Pega Platform versions 8.1.0 through 25.1.1 contain an HTML injection flaw in a user interface component that does not properly encode or sanitize user‑supplied data. The flaw allows an attacker who holds a high‑privileged developer account to inject arbitrary HTML, including JavaScript, into the platform’s web interface. If the injected content is rendered in a victim’s browser, it can execute in the context of the application, potentially providing ways for the attacker to perform actions such as session hijacking or data theft—these outcomes are typical for XSS but are not explicitly detailed in the advisory.

The vulnerability affects the Pegasystems Pega Infinity product in any instance running a version between 8.1.0 and 25.1.1. Exploitation requires a developer role with high privileges; ordinary users or roles with lower privileges cannot trigger the injection.
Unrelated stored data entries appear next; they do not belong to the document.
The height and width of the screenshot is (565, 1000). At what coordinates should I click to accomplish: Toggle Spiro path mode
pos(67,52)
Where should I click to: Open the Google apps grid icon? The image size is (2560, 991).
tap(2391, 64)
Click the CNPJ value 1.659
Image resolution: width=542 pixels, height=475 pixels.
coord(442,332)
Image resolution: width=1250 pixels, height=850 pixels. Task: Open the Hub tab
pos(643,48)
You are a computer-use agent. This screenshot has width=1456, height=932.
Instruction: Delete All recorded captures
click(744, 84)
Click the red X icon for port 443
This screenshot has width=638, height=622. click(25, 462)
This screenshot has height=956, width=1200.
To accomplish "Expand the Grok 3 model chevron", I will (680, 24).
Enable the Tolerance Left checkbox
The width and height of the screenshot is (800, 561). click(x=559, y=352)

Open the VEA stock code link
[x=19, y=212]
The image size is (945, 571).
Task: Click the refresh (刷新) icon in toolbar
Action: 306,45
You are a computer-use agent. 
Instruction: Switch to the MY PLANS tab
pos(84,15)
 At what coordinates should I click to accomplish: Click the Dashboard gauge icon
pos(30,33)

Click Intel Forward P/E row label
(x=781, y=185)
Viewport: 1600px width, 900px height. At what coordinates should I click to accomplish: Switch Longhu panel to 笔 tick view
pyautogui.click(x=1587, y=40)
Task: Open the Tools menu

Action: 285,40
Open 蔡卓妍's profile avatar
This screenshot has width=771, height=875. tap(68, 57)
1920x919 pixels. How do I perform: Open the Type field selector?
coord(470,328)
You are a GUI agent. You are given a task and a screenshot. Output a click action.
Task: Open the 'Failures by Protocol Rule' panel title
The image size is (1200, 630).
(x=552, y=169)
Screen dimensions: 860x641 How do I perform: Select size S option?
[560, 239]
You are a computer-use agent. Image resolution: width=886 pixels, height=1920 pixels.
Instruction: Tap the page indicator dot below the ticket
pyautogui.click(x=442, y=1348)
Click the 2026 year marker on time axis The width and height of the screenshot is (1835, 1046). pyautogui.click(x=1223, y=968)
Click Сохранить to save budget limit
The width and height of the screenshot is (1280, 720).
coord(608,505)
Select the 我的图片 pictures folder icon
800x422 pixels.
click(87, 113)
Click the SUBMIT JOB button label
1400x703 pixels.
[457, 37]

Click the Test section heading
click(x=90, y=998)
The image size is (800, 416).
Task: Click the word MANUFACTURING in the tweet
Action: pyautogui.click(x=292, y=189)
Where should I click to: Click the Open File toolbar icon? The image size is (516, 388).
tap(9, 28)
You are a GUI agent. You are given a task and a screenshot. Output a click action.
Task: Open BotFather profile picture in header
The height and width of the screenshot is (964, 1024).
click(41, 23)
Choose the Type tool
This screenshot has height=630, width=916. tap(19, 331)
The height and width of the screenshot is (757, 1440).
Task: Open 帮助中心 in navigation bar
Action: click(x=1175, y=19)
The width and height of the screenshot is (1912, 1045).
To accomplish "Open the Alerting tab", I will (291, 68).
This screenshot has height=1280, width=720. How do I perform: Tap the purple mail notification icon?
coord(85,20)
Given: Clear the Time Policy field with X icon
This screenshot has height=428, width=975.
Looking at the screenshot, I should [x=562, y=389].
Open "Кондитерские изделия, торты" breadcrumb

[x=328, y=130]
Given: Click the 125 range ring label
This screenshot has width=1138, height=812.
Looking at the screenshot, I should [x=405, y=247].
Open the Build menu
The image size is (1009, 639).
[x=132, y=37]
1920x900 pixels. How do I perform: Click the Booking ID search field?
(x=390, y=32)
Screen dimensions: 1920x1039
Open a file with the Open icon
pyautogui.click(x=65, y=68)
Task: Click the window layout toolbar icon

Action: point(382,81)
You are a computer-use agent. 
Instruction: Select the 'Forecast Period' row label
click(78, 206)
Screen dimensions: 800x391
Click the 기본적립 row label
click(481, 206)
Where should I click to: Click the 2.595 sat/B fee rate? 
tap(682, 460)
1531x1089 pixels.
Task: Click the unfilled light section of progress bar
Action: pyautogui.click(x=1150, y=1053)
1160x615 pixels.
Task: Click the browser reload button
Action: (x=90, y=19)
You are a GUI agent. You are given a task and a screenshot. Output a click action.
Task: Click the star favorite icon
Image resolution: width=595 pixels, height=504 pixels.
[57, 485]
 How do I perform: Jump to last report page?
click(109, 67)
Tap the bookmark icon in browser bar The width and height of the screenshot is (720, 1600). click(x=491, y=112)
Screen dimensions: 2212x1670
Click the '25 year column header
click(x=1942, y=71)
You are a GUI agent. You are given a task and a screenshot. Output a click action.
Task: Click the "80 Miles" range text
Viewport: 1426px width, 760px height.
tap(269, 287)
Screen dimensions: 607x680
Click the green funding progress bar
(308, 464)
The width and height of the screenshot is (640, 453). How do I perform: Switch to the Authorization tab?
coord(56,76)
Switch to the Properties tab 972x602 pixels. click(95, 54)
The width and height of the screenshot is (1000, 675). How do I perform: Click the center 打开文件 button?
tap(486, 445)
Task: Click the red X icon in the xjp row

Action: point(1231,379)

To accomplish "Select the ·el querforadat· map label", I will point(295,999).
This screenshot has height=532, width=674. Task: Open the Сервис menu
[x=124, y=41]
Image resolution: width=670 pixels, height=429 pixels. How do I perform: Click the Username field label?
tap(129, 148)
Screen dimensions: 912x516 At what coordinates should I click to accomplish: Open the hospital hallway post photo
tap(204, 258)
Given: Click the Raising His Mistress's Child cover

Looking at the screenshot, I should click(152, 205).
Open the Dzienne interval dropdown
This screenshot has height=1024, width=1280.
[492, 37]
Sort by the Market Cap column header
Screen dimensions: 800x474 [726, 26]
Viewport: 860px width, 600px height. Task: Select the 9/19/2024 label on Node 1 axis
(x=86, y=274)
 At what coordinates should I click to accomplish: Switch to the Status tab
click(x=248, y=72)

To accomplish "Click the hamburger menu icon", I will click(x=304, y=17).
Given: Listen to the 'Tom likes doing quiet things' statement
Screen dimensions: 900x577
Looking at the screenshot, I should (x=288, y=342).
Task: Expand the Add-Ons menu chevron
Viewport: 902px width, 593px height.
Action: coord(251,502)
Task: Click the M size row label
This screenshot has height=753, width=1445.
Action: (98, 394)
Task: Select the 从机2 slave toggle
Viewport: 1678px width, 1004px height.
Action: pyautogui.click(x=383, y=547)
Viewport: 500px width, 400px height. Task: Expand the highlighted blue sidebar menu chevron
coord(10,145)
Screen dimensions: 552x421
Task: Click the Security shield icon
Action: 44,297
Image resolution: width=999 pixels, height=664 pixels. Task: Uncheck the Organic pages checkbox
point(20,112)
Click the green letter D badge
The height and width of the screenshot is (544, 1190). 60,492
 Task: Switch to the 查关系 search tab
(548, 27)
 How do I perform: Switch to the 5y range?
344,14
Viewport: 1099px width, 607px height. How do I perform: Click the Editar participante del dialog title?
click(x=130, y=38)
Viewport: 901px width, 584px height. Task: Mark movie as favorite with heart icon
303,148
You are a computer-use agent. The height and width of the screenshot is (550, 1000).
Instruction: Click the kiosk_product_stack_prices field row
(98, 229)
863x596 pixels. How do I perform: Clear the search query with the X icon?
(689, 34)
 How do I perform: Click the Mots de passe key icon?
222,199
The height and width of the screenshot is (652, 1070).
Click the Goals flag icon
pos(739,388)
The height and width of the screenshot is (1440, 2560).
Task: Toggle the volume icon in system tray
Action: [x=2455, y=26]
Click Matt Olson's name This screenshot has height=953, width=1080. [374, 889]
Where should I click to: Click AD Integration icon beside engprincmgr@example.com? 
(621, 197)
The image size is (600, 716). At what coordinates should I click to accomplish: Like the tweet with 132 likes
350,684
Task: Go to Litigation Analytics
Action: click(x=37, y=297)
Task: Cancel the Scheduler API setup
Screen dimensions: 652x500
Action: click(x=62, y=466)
The CVSS score of 5.1 indicates medium severity. While no public exploits have been reported and the vulnerability is not listed in the CISA KEV catalog, the requirement for a high‑privileged developer account reduces the chance of exploitation outside of environments where such accounts exist. Once the privilege threshold is met, an attacker could exploit the injected HTML to compromise confidentiality or integrity of the user session. Because an EPSS score is unavailable, the specific exploitation probability cannot be quantified, but the combination of medium CVSS and privileged requirement suggests a moderate overall risk.